Ian Tree  28 October 2013 10:58:00

Just When Did Data Get Big?


It never did, of course. Data and the demands on processing it have always been bigger than the box of processing capacity that we had to put it in.

I was having a discussion the other evening with some fellow enterprise architects over some of the design challenges they faced in handling the Big Data needs of their respective organisations. Somewhat fuelled by the fact that one of them was picking up the drinks tab I was forced to confront them with the fact that the problems they were grappling with were not the new high frontier of enterprise IT. We have been here before.


Back in the Day


"Back in the Day" in this case is back in the 70's. In those days financial and marketing organisations were crying out for more data to drive their strategic and operational systems and technological development was increasing our capacity to process data. In the marketing arena we had to deal with ever increasing volume and variability of data and the demand to process it at an ever increasing velocity. The challenge was that there were only 24 processing hours in a day and every day there was a new operational schedule of processing that needed to be completed and projections of elapsed processing times were always heading for 36 hours for the daily schedule in the next 6 months.

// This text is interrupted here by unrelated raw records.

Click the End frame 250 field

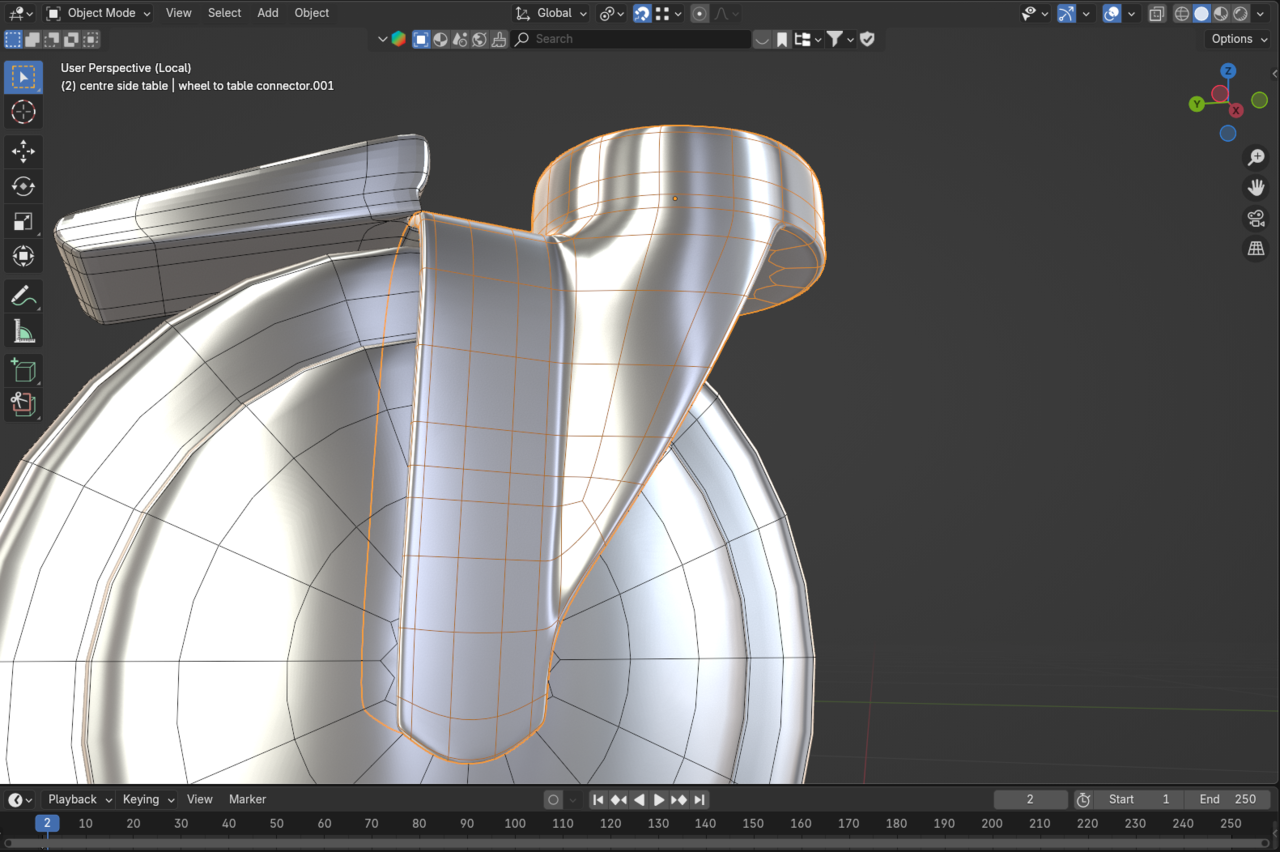coord(1228,799)
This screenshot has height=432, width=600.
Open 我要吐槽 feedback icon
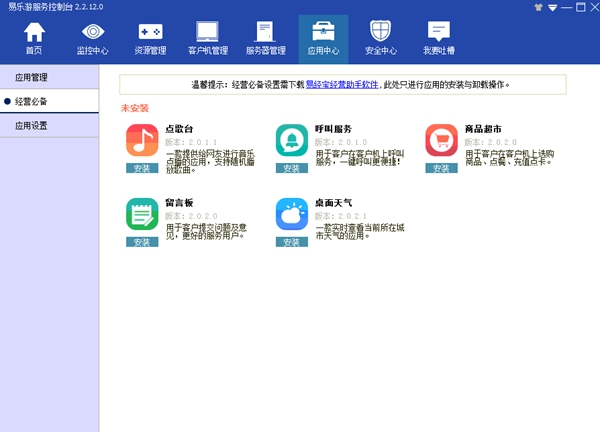[438, 38]
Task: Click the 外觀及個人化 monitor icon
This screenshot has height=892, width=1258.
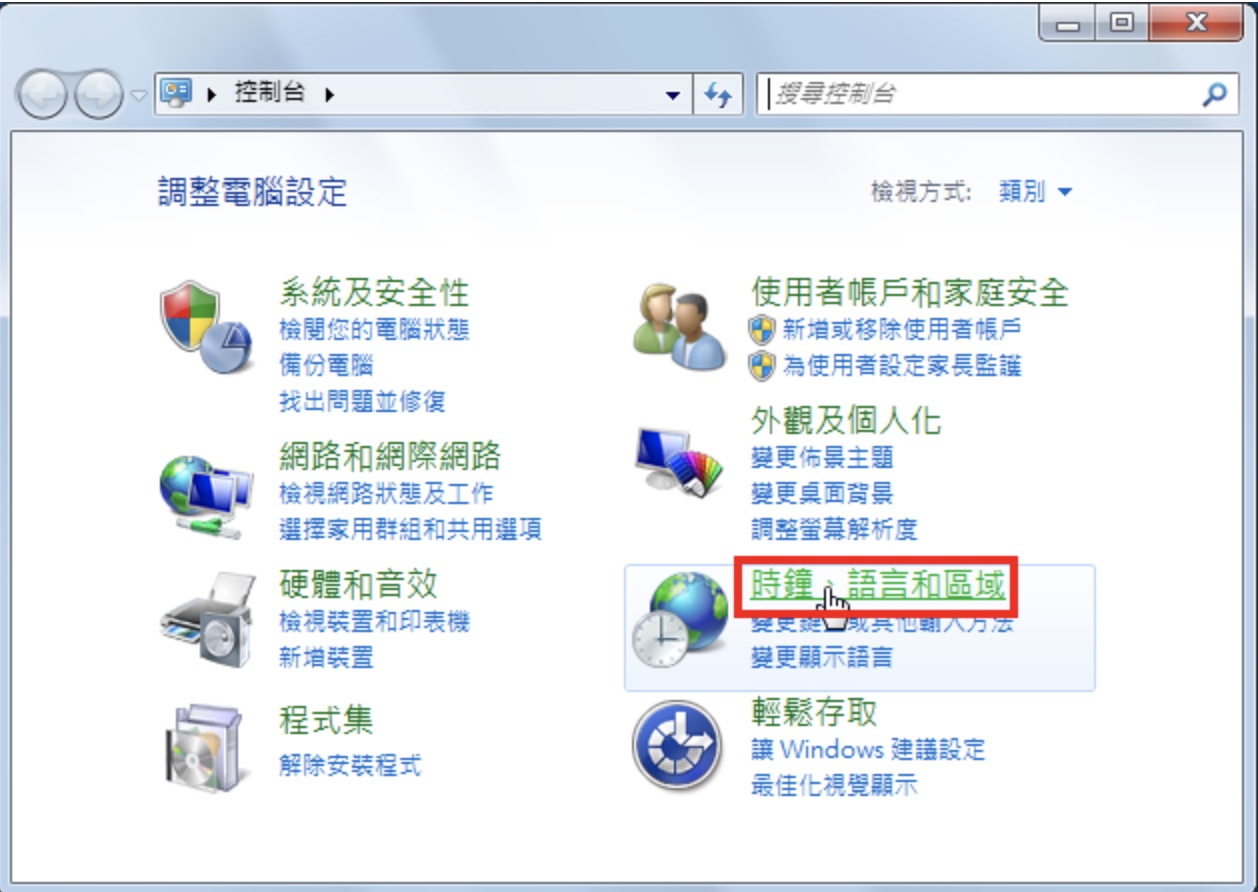Action: tap(680, 462)
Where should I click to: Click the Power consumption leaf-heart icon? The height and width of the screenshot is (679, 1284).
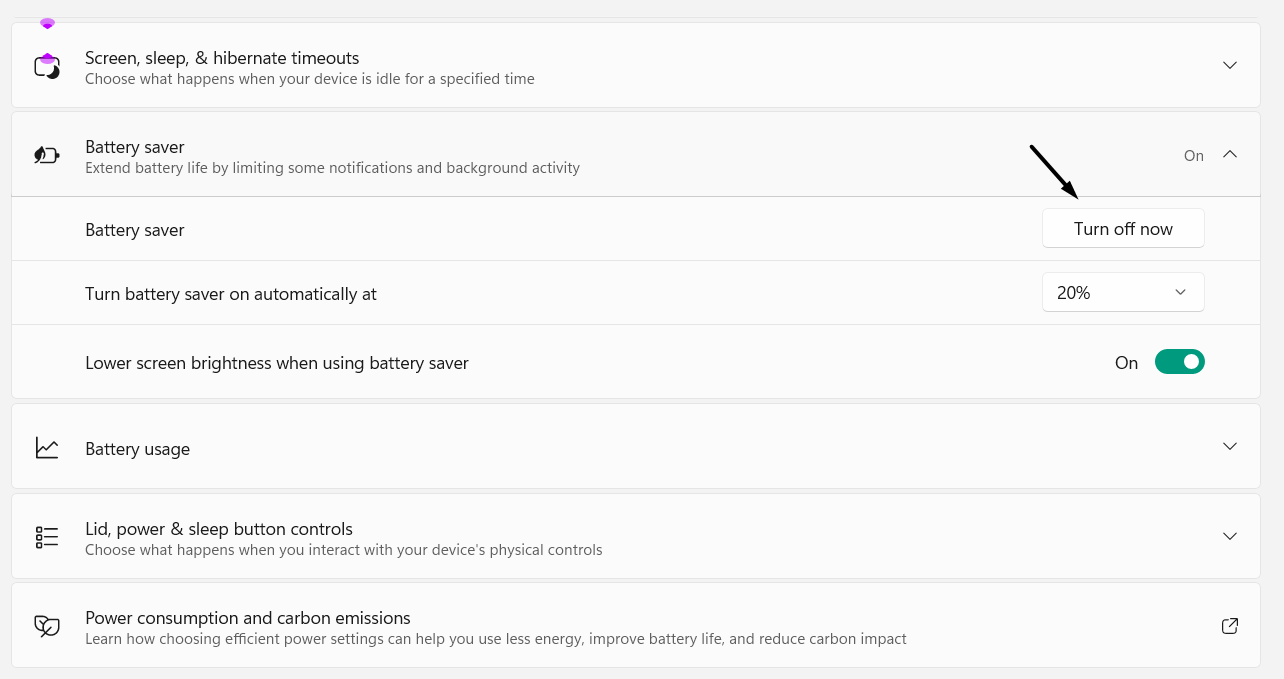pos(47,626)
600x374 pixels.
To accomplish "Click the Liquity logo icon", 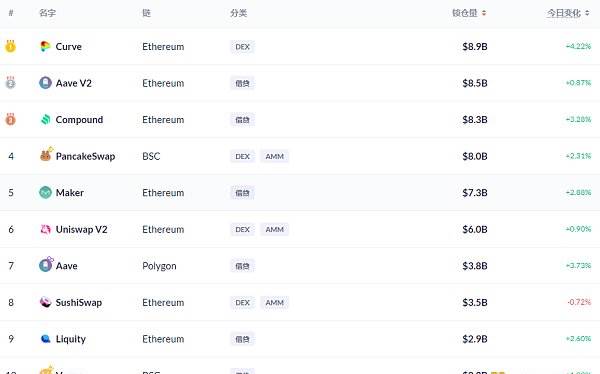I will pos(45,339).
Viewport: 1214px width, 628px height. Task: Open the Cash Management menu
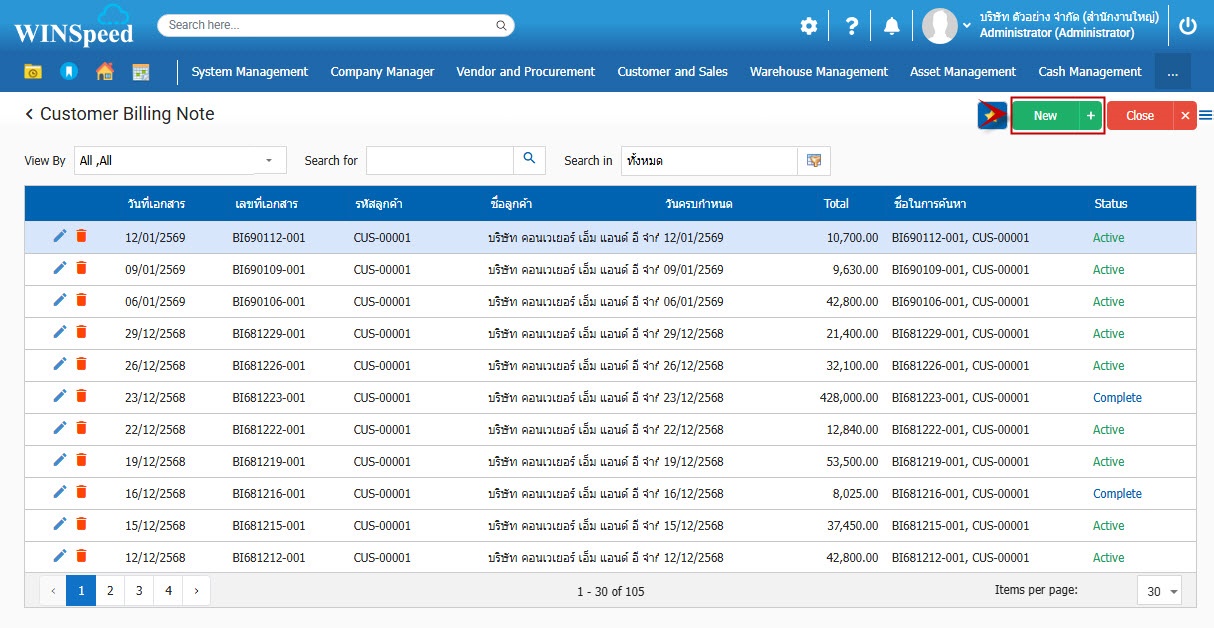pyautogui.click(x=1089, y=72)
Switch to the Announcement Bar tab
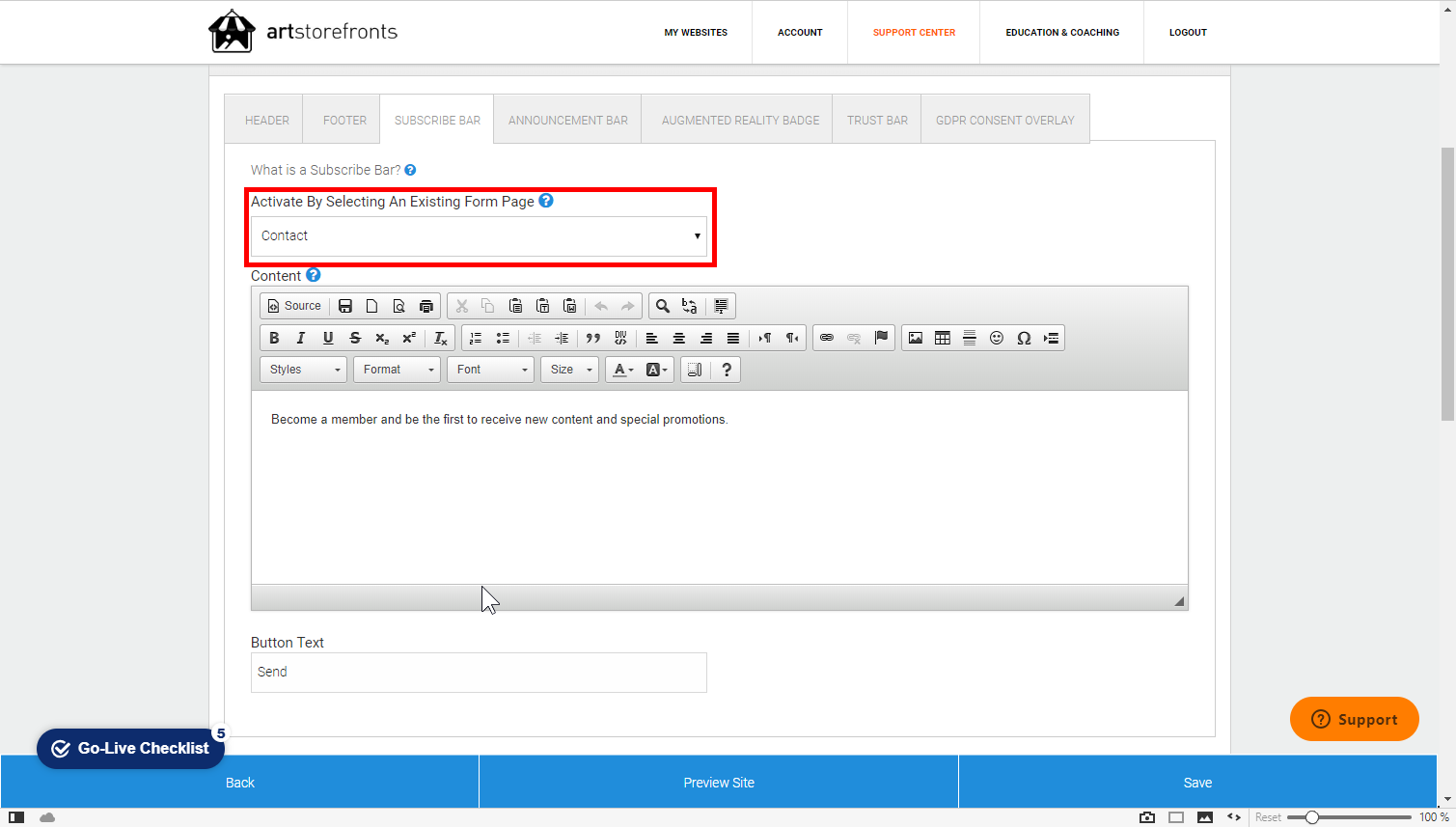 tap(567, 121)
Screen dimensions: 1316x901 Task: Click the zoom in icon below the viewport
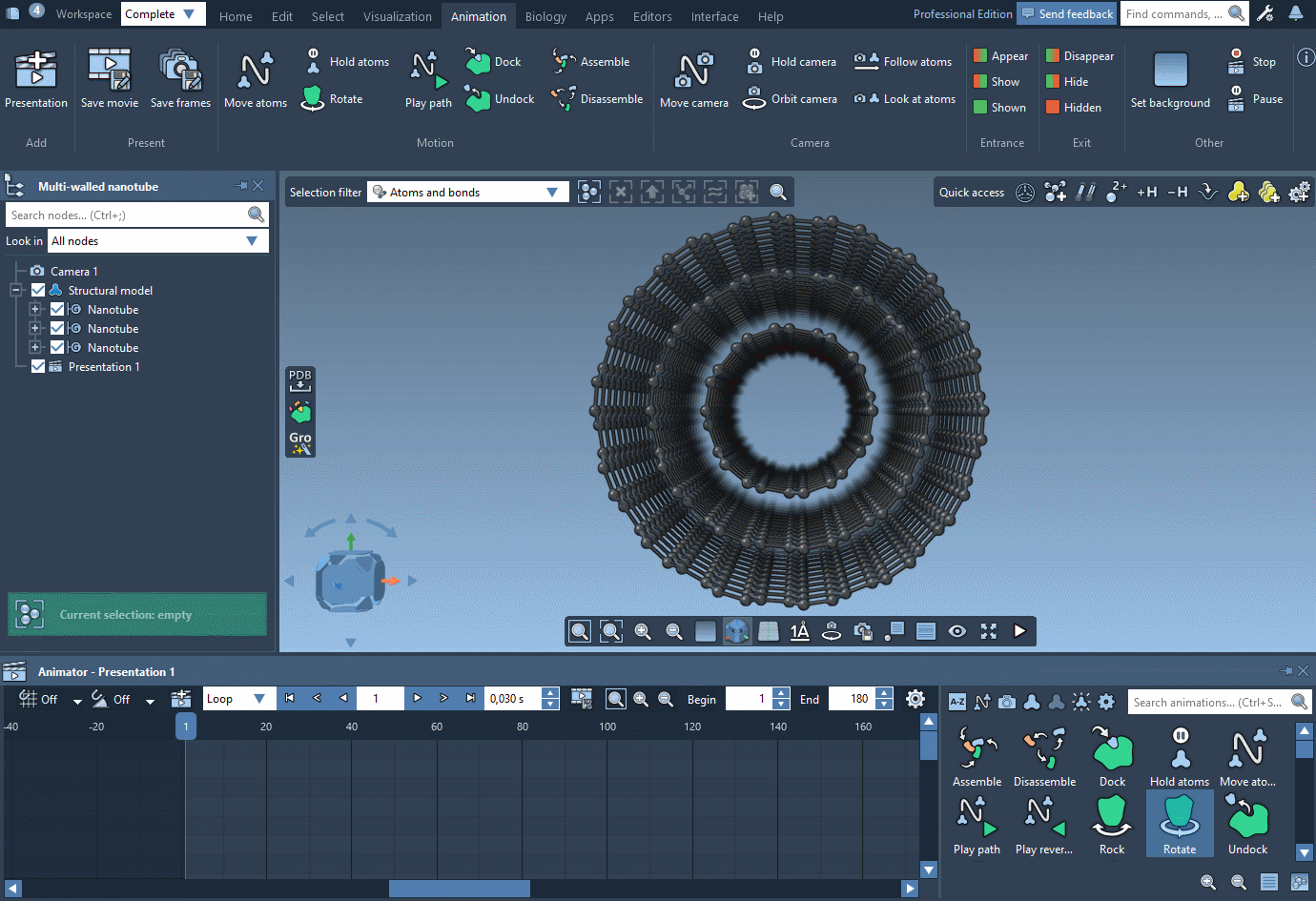(643, 630)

There was "NoSQL", sorry, I mean "No SQL" at that time. Ted Codd was still busy working on the theory and IBM was toying with experimental designs for "System R". Even if SQL had been around disk storage was so slow, low capacity per unit and hugely expensive that a disk based database of the size needed was a dream too far. The marketing master database was a multi-reel tape sequential file, some of these databases had quite sophisticated data structures consisting of a sequentially serialised form of a hierarchic data structure. Tapes and decks of cards would arrive from data preparation bureaus containing event records and update transactions that needed to be applied to the master database. The incoming transactions would be validated and then sorted into the sequence of the master database. Once the daily input was available then the "Daily Update Run" would commence. The daily update run was a copy with updates process that would read the latest generation of the master database and write a new generation with the updates applied and new records inserted. Once the daily update job was completed then a number of analytics and reporting jobs would have to be run, each requiring a sequential pass through the complete master database. After the analytics jobs had been run then the extraction jobs would be run to extract complex selections of a subset of the data these extracts would be used for generating direct marketing offers and other purposes, again each of these jobs would require a complete sequential pass through the master database.


Rising to the Challenge


We started out by partitioning the master database into first two and later into four separate datasets, this allowed the four daily update jobs to be run in parallel. The analytic and reporting jobs were split and their respective outputs would be combined in a new job to produce the final outputs, a kind of primitive Map-Reduce solution. The data extraction jobs were a little more challenging to partition as they were built around some sophisticated fulfilment algorithms that dynamically adjusted record selection probabilities based on the recent achievement history, these required additional work so that they would perform correctly on the partitioned master database. The changes made to the extraction algorithms also resulted in us being able to run all of the extractions required in a single set of jobs, further reducing the elapsed run time for the complete schedule.


The Lesson


Don't get me wrong, I think that we doing some fantastic things with Big Data these days and are finding new and creative solutions to many of the associated problems. However, I also think that we too readily dismiss some of the approaches and solutions that were applied in the past to the equivalent classes of problems.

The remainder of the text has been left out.